Problem details
Under this line are the records; write out word for word the part that begins at the line containing "Screen dimensions: 875x854" and ends at the line containing "Task: Click Placement On Vehicle: Front text", and no more.

Material for this exercise
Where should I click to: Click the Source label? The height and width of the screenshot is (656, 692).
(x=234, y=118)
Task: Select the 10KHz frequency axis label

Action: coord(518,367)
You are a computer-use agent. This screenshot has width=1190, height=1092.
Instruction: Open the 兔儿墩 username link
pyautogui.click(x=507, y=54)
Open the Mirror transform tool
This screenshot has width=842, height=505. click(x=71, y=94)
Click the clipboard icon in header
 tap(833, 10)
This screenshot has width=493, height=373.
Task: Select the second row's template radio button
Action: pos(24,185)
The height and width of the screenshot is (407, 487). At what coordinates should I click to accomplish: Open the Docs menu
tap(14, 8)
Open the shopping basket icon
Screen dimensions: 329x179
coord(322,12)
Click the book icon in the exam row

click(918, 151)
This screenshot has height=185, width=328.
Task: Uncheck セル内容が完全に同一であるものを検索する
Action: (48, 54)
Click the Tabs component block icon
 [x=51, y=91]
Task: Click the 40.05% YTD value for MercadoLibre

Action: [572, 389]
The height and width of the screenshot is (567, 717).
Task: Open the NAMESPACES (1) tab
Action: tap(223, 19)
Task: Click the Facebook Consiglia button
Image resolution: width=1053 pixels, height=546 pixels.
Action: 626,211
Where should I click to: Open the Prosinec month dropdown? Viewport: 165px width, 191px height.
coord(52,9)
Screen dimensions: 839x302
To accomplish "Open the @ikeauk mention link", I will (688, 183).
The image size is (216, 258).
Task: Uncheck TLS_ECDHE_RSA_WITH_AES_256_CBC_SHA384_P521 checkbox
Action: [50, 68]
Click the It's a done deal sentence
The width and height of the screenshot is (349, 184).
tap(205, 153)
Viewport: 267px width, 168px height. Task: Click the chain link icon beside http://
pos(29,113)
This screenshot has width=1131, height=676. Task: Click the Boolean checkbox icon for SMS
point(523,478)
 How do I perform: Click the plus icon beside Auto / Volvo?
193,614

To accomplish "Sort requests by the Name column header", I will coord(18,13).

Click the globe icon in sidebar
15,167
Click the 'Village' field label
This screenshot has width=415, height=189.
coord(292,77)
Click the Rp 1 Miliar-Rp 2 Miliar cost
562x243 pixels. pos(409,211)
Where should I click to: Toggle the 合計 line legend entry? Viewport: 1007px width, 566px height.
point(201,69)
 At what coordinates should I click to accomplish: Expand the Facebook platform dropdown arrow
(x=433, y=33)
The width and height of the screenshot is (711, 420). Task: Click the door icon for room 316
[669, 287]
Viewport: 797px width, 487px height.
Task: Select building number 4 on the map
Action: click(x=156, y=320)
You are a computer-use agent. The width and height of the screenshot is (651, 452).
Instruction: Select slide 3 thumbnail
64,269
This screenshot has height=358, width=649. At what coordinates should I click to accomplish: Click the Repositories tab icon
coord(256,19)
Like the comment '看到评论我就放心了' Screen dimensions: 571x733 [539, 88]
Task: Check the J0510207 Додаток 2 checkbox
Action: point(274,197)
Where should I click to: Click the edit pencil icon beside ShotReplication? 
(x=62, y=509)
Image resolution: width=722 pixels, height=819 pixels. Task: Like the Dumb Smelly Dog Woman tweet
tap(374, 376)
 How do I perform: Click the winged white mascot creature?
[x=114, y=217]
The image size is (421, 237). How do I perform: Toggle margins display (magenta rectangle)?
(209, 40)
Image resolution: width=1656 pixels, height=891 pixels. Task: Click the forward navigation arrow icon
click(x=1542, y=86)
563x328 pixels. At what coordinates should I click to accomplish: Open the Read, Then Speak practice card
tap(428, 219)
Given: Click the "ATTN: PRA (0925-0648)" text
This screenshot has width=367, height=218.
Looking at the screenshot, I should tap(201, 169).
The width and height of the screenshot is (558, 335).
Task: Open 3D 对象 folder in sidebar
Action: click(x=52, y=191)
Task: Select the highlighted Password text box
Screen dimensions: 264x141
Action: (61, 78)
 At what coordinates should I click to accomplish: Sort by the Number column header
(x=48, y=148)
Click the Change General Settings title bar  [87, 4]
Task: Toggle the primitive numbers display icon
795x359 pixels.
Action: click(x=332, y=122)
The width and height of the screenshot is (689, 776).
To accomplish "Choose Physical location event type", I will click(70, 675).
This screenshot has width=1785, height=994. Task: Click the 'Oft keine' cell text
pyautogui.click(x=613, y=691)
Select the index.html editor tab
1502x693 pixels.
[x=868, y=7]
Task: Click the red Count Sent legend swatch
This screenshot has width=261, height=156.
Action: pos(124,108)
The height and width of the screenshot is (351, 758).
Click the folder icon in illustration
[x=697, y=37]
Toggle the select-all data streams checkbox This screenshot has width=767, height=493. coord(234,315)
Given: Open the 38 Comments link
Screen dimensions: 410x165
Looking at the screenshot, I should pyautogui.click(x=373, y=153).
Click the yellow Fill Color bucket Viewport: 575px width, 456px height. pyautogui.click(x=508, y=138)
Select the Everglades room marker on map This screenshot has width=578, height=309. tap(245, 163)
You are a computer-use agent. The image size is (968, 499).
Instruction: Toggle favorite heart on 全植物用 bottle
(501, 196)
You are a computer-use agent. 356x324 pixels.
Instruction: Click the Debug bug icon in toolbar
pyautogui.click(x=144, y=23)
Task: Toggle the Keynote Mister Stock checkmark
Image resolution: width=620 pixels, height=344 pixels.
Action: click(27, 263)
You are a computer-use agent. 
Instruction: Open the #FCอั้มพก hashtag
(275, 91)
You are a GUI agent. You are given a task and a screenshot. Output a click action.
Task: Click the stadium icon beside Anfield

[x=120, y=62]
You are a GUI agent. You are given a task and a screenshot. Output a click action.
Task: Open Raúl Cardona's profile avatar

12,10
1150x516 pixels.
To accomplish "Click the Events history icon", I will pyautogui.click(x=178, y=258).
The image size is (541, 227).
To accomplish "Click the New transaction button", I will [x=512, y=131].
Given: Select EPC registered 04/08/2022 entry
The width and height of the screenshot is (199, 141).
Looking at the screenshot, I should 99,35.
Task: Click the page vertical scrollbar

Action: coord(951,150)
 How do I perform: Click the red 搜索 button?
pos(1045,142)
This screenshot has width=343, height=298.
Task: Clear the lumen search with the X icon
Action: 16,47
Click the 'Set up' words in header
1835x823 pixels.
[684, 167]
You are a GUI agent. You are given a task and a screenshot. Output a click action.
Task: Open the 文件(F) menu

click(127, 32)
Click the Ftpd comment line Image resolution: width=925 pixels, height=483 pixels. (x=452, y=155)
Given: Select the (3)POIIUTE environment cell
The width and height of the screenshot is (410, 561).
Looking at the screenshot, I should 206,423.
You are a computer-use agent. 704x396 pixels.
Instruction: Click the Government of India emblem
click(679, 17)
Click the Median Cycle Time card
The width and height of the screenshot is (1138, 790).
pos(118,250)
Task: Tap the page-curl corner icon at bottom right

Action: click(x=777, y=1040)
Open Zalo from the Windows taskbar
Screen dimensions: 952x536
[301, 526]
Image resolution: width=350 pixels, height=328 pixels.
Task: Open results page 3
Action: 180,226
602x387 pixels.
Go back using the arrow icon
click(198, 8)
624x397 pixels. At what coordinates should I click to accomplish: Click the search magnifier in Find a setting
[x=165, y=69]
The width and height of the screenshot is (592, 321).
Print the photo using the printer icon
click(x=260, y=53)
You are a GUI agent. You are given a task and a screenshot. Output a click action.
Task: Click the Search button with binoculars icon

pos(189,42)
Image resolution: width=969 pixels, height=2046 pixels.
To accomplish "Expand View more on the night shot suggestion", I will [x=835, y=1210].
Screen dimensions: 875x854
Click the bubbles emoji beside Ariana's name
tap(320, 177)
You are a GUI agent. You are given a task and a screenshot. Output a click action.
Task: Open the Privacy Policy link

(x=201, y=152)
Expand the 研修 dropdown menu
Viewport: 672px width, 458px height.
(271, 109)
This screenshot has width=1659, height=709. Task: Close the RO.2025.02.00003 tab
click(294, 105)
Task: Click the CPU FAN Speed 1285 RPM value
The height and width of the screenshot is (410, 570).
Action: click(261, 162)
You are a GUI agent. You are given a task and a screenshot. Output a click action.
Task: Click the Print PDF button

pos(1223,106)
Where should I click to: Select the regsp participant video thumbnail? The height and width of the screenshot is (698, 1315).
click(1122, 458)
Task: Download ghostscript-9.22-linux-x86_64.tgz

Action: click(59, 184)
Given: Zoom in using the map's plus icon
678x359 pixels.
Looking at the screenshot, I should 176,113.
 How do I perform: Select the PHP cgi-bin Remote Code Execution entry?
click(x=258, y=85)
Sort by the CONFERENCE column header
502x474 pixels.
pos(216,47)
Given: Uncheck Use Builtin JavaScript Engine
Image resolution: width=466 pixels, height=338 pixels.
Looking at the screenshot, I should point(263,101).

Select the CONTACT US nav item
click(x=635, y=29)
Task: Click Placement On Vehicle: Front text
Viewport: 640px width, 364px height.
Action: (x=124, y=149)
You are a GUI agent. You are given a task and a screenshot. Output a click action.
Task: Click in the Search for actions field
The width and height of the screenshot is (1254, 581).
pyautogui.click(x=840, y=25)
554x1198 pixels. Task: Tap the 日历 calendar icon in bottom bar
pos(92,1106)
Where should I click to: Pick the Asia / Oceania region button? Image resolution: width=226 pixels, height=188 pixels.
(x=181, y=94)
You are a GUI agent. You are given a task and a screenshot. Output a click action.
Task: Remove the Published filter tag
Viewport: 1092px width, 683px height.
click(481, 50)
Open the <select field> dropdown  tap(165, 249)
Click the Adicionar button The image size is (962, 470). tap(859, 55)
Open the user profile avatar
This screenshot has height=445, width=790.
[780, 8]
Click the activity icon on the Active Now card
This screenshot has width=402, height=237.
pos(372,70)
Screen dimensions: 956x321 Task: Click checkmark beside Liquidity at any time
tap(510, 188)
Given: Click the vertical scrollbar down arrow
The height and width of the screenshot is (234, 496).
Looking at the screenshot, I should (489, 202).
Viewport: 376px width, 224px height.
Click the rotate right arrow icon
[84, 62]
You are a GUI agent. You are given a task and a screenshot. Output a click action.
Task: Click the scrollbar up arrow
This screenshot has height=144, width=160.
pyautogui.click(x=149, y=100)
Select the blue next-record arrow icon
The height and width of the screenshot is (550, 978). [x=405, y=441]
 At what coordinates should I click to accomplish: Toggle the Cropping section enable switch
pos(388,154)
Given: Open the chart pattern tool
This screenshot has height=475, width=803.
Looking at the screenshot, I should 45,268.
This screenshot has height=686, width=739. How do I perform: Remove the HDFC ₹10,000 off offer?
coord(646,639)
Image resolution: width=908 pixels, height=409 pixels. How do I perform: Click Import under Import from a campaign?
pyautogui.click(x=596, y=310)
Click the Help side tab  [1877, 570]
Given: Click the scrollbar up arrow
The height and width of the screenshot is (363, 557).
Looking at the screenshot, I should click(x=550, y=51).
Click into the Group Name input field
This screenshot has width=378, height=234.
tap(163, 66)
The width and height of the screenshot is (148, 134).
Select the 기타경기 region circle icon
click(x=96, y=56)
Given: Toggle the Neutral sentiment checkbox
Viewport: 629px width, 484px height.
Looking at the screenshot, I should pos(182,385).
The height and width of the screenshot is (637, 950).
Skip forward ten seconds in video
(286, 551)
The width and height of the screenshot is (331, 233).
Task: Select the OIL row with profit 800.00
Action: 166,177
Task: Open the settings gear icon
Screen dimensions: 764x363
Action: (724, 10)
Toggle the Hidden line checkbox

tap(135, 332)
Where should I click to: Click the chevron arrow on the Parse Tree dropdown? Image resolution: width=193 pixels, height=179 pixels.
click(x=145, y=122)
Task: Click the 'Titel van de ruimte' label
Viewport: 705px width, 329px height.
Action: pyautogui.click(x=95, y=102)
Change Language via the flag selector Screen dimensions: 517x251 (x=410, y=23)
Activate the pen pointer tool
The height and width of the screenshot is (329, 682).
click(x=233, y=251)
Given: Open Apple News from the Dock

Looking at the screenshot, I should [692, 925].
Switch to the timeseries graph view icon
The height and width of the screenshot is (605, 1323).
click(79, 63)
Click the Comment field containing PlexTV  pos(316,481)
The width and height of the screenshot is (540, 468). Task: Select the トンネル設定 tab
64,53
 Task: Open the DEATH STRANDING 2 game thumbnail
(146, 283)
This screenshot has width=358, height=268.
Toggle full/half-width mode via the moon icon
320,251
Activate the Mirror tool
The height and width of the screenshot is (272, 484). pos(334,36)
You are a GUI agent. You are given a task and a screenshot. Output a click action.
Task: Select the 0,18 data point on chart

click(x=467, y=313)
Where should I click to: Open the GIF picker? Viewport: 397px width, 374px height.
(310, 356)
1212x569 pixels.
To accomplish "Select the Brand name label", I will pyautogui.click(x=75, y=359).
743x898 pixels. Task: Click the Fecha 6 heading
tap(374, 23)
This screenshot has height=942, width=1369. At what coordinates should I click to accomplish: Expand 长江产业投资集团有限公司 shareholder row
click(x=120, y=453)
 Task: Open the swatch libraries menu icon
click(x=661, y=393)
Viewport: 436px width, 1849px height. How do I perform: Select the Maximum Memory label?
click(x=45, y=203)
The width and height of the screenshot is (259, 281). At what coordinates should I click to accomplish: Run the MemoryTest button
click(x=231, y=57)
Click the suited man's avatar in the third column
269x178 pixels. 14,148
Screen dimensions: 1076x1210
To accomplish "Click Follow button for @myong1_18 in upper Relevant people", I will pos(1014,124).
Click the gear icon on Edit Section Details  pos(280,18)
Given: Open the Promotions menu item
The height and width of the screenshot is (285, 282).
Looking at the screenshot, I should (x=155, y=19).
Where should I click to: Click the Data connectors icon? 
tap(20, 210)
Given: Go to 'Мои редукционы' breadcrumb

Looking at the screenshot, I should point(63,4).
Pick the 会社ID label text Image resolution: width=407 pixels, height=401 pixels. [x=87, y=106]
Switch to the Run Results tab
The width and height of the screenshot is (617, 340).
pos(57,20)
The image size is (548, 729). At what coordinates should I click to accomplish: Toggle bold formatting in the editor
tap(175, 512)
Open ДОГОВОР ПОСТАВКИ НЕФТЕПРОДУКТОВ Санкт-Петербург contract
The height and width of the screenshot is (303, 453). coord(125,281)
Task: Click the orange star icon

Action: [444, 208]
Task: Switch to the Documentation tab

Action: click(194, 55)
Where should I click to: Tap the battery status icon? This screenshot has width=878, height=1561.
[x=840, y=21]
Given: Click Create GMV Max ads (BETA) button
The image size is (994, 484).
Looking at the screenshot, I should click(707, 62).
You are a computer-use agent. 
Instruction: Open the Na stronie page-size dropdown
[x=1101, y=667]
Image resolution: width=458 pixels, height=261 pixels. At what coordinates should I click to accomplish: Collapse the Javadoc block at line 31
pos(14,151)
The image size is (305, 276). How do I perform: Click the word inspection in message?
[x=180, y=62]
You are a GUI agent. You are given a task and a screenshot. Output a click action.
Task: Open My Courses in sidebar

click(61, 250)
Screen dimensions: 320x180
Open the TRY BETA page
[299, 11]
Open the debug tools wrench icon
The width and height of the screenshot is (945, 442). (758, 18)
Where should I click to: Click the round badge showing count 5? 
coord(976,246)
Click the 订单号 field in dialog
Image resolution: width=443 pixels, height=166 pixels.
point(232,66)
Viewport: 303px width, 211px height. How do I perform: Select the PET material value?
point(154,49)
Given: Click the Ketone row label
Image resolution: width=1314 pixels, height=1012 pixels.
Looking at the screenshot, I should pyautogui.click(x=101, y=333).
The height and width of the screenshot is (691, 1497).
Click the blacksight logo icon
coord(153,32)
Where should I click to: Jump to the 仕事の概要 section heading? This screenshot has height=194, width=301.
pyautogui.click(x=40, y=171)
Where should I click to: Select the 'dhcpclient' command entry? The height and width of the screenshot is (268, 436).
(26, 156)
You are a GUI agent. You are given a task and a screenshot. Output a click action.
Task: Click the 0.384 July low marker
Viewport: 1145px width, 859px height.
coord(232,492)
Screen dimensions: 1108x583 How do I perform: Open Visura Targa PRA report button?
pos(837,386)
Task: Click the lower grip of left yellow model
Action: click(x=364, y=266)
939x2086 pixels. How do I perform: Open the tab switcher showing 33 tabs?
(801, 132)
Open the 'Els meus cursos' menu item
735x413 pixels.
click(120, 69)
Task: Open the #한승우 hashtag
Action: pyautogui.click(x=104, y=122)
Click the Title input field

Answer for this exercise
Screen dimensions: 875x854
Click the bubbles emoji beside Ariana's name
tap(320, 177)
You are a GUI agent. You are given a task and a screenshot. Output a click action.
Task: Open the Privacy Policy link

(x=201, y=152)
Expand the 研修 dropdown menu
Viewport: 672px width, 458px height.
(271, 109)
This screenshot has width=1659, height=709. Task: Close the RO.2025.02.00003 tab
click(294, 105)
Task: Click the CPU FAN Speed 1285 RPM value
The height and width of the screenshot is (410, 570).
Action: click(261, 162)
You are a GUI agent. You are given a task and a screenshot. Output a click action.
Task: Click the Print PDF button

pos(1223,106)
Where should I click to: Select the regsp participant video thumbnail? The height and width of the screenshot is (698, 1315).
click(1122, 458)
Task: Download ghostscript-9.22-linux-x86_64.tgz

Action: click(59, 184)
Given: Zoom in using the map's plus icon
678x359 pixels.
Looking at the screenshot, I should 176,113.
 How do I perform: Select the PHP cgi-bin Remote Code Execution entry?
click(x=258, y=85)
Sort by the CONFERENCE column header
502x474 pixels.
pos(216,47)
Given: Uncheck Use Builtin JavaScript Engine
Image resolution: width=466 pixels, height=338 pixels.
Looking at the screenshot, I should point(263,101).

Select the CONTACT US nav item
click(x=635, y=29)
Task: Click Placement On Vehicle: Front text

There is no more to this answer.